--- TASK ---
Gather every line from the rows below that contains the word "cell".

--- ENTRIES SHOWN ---
───

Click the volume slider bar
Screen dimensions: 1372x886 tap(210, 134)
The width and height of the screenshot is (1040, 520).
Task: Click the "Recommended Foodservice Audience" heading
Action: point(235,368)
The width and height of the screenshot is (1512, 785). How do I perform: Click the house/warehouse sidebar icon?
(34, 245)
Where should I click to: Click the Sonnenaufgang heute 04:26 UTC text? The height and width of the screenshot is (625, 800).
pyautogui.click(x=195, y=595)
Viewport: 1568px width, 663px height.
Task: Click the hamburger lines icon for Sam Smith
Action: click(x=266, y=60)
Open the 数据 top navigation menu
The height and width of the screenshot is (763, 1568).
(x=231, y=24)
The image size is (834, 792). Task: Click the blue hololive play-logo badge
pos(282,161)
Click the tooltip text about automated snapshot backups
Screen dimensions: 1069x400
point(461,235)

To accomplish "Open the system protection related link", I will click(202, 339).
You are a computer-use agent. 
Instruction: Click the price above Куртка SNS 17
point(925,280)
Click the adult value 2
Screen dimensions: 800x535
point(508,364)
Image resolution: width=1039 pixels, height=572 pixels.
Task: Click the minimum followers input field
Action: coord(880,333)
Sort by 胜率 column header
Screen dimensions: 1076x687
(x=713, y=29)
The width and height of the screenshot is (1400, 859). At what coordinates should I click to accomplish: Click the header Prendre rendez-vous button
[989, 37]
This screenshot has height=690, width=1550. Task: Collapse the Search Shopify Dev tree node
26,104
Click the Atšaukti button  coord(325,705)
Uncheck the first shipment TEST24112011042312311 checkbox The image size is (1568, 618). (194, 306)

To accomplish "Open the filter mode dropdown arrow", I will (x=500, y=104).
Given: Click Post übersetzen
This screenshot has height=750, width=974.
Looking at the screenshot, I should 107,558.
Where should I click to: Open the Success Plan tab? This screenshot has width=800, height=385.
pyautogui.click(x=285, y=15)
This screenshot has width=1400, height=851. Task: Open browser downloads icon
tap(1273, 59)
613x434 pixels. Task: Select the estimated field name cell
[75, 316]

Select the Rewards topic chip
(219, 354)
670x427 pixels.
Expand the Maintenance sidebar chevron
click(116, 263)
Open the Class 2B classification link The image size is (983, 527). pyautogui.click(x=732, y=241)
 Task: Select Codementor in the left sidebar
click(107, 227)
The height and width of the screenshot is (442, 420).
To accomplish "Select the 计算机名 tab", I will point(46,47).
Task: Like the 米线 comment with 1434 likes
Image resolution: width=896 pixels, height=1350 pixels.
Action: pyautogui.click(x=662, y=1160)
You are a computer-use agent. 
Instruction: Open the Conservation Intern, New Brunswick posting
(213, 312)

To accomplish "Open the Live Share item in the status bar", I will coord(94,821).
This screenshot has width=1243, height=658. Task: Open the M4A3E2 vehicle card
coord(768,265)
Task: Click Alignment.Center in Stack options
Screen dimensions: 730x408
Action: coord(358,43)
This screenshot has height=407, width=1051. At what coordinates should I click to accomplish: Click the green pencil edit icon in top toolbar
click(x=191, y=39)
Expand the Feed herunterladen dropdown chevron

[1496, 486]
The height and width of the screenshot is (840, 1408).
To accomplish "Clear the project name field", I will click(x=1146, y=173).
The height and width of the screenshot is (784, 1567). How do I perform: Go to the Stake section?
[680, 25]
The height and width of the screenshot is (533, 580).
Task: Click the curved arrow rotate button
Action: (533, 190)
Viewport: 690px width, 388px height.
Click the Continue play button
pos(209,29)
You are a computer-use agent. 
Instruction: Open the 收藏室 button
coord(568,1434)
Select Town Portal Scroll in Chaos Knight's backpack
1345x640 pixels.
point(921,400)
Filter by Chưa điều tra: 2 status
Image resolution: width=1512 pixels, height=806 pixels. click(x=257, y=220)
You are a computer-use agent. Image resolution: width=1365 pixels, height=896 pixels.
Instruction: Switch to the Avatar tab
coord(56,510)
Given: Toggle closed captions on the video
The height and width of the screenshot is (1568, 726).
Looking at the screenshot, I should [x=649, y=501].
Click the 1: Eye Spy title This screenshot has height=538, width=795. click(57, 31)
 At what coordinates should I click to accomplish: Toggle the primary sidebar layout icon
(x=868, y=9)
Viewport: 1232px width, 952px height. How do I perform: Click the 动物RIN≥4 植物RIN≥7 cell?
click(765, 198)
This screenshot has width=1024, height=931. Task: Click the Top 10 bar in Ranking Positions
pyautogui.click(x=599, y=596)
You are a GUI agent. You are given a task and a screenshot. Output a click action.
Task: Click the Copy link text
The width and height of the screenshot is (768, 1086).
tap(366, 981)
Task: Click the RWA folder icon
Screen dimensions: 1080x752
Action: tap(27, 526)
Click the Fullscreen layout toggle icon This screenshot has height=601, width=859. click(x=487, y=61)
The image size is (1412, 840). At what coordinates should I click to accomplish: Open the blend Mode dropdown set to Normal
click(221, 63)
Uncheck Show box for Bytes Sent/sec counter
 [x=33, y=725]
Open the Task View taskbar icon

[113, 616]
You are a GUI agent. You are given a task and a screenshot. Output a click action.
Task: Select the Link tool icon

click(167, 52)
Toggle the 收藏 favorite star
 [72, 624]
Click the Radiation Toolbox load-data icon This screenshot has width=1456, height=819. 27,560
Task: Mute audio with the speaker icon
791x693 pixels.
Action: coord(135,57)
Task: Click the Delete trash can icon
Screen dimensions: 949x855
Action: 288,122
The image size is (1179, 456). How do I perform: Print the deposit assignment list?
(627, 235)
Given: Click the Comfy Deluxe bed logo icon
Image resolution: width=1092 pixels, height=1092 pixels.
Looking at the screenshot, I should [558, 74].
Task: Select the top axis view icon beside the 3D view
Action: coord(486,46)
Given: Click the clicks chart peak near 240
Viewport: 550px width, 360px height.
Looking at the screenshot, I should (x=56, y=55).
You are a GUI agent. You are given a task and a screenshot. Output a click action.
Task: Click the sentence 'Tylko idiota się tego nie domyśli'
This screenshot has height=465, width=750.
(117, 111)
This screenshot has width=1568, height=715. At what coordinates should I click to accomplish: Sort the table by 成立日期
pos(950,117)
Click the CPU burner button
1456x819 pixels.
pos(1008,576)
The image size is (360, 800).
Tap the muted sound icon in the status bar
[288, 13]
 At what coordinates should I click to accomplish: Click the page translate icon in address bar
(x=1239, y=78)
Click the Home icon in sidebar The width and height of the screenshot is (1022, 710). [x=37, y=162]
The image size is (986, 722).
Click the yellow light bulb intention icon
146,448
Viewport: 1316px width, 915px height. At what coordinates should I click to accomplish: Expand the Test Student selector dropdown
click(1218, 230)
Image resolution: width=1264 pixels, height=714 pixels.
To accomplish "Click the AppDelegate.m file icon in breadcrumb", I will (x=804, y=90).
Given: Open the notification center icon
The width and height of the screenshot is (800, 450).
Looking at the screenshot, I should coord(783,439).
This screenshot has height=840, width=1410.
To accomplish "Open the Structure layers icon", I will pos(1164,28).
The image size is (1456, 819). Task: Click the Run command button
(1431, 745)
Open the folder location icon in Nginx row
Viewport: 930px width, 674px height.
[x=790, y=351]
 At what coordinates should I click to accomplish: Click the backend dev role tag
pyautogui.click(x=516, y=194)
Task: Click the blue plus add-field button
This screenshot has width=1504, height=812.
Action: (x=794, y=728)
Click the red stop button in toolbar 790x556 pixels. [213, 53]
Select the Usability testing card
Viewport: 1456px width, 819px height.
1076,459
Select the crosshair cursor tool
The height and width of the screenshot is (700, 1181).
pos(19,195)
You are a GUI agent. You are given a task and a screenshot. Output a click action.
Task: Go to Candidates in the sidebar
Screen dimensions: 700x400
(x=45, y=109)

───

--- REPLY ---
613x434 pixels. Task: Select the estimated field name cell
Viewport: 1232px width, 952px height. How do I perform: Click the 动物RIN≥4 植物RIN≥7 cell?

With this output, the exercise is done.